> [PROBLEM TO SOLVE]: In the data below, find the line containing "Open Firewall & network protection icon", then set down that line and every later line up to and including the line containing "Task: Open the Connectivity menu", exactly.

Records excerpted from a collection
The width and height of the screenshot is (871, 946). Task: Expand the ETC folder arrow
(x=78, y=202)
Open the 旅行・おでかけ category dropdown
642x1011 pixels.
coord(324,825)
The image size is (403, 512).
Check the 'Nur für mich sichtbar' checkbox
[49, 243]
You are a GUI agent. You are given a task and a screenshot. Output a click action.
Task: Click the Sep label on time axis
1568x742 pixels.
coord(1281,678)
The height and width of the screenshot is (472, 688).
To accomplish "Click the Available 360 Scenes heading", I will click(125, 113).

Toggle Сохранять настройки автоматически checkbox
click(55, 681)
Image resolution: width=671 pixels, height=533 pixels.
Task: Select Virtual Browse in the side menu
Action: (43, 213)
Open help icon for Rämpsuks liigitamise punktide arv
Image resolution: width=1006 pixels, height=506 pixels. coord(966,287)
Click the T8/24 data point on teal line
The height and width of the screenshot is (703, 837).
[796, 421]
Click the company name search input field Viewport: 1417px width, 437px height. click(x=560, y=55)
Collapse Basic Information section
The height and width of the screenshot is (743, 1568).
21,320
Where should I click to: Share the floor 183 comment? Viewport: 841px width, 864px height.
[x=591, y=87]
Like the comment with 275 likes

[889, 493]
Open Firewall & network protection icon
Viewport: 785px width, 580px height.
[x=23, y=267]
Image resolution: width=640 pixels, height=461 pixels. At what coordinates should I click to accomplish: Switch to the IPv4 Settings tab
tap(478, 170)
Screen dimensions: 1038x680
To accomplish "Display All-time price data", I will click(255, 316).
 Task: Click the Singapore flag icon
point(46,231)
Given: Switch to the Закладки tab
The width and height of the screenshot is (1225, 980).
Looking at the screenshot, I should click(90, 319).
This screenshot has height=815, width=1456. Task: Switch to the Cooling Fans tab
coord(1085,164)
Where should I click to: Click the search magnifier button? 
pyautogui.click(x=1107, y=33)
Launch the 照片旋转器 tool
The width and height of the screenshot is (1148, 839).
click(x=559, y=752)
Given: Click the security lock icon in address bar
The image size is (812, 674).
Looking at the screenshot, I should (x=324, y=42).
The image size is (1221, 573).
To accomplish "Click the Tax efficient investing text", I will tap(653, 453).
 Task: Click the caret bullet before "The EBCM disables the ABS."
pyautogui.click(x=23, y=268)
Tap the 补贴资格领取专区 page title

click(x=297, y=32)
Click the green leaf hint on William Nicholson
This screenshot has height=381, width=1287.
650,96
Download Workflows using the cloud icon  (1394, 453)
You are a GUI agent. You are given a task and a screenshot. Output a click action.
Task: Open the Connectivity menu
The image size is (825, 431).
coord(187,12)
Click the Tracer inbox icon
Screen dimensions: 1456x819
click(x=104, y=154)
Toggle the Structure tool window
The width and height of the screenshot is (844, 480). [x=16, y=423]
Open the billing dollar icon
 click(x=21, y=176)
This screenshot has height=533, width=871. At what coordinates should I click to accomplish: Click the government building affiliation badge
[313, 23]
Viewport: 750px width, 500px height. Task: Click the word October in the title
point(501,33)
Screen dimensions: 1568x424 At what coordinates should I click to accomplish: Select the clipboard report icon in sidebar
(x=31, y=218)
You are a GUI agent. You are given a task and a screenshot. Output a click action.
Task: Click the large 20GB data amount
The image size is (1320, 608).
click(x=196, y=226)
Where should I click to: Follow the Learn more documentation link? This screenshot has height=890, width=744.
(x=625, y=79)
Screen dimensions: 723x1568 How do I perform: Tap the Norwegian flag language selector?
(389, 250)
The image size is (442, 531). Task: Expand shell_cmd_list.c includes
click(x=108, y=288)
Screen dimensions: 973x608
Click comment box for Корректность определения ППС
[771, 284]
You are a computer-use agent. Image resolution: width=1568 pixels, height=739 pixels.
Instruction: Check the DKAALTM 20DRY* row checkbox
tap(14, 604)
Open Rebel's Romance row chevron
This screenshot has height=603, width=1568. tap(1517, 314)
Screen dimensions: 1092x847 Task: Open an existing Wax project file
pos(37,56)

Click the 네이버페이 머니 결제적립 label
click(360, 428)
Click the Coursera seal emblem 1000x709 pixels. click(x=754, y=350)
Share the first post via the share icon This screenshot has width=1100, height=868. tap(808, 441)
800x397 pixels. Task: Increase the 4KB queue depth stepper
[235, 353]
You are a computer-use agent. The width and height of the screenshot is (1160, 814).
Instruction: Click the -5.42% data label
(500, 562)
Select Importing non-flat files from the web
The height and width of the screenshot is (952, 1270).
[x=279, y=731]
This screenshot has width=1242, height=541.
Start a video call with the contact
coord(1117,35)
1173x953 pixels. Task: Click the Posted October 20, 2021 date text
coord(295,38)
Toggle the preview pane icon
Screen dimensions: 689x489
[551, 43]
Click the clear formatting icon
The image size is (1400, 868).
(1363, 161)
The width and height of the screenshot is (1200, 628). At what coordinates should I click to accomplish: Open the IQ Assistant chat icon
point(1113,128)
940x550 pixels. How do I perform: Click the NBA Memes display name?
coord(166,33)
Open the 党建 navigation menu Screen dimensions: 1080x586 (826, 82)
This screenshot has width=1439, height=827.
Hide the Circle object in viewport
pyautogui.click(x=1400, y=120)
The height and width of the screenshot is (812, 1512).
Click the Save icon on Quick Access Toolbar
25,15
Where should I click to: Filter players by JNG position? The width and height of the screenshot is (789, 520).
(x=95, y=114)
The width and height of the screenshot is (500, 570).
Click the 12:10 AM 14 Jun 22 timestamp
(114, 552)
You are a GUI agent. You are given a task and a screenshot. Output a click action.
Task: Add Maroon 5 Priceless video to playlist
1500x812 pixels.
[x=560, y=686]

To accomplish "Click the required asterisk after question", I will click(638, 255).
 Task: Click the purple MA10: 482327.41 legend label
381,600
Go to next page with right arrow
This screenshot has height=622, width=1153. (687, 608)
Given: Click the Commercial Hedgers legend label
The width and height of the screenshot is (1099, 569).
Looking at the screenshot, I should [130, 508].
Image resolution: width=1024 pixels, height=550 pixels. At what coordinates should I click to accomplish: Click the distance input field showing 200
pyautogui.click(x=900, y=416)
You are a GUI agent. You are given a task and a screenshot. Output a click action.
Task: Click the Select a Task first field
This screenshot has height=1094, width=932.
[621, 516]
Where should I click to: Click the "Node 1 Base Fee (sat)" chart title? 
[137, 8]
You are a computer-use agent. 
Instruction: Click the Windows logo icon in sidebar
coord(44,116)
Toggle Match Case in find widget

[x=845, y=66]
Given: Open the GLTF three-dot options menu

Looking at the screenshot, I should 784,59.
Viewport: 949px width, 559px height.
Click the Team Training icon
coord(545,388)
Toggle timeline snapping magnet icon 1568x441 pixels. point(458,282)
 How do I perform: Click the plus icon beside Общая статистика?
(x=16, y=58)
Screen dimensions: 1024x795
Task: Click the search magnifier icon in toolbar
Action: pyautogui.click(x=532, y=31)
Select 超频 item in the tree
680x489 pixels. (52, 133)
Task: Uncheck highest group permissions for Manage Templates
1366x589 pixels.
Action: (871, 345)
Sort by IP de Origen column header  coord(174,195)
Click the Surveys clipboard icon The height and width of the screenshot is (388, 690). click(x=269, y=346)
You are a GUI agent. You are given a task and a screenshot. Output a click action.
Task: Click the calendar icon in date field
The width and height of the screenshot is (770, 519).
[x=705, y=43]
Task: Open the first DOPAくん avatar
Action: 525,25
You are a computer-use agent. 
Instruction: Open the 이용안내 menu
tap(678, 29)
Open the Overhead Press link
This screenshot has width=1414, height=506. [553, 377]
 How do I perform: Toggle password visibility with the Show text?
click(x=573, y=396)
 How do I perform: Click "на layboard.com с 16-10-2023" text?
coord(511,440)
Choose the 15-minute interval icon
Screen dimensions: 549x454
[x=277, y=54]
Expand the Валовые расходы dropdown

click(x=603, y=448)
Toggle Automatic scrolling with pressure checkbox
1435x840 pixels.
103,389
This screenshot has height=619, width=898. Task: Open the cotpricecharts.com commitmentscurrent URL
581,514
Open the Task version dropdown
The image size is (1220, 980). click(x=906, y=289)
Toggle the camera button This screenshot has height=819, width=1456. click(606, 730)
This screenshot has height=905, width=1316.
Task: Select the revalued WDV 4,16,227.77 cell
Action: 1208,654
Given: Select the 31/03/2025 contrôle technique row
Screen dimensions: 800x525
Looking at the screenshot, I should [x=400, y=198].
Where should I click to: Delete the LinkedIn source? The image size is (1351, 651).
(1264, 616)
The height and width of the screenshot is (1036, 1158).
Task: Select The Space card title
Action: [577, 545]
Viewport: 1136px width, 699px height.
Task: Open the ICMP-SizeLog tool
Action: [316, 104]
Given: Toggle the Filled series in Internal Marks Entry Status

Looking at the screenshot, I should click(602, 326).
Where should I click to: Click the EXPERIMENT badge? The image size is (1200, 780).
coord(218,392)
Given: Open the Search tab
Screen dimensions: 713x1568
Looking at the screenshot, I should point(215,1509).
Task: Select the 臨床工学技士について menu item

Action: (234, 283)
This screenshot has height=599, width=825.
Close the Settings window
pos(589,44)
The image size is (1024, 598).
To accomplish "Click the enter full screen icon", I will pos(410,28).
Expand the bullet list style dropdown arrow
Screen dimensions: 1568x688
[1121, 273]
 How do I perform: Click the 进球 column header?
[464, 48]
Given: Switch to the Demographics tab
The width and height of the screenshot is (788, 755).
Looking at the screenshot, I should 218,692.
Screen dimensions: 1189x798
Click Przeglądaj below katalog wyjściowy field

> [RESPONSE TO THE TASK]:
Open Firewall & network protection icon
Viewport: 785px width, 580px height.
[x=23, y=267]
Image resolution: width=640 pixels, height=461 pixels. At what coordinates should I click to accomplish: Switch to the IPv4 Settings tab
tap(478, 170)
Screen dimensions: 1038x680
To accomplish "Display All-time price data", I will click(255, 316).
 Task: Click the Singapore flag icon
point(46,231)
Given: Switch to the Закладки tab
The width and height of the screenshot is (1225, 980).
Looking at the screenshot, I should click(90, 319).
This screenshot has height=815, width=1456. Task: Switch to the Cooling Fans tab
coord(1085,164)
Where should I click to: Click the search magnifier button? 
pyautogui.click(x=1107, y=33)
Launch the 照片旋转器 tool
The width and height of the screenshot is (1148, 839).
click(x=559, y=752)
Given: Click the security lock icon in address bar
The image size is (812, 674).
Looking at the screenshot, I should (x=324, y=42).
The image size is (1221, 573).
To accomplish "Click the Tax efficient investing text", I will tap(653, 453).
 Task: Click the caret bullet before "The EBCM disables the ABS."
pyautogui.click(x=23, y=268)
Tap the 补贴资格领取专区 page title

click(x=297, y=32)
Click the green leaf hint on William Nicholson
This screenshot has height=381, width=1287.
650,96
Download Workflows using the cloud icon  (1394, 453)
You are a GUI agent. You are given a task and a screenshot. Output a click action.
Task: Open the Connectivity menu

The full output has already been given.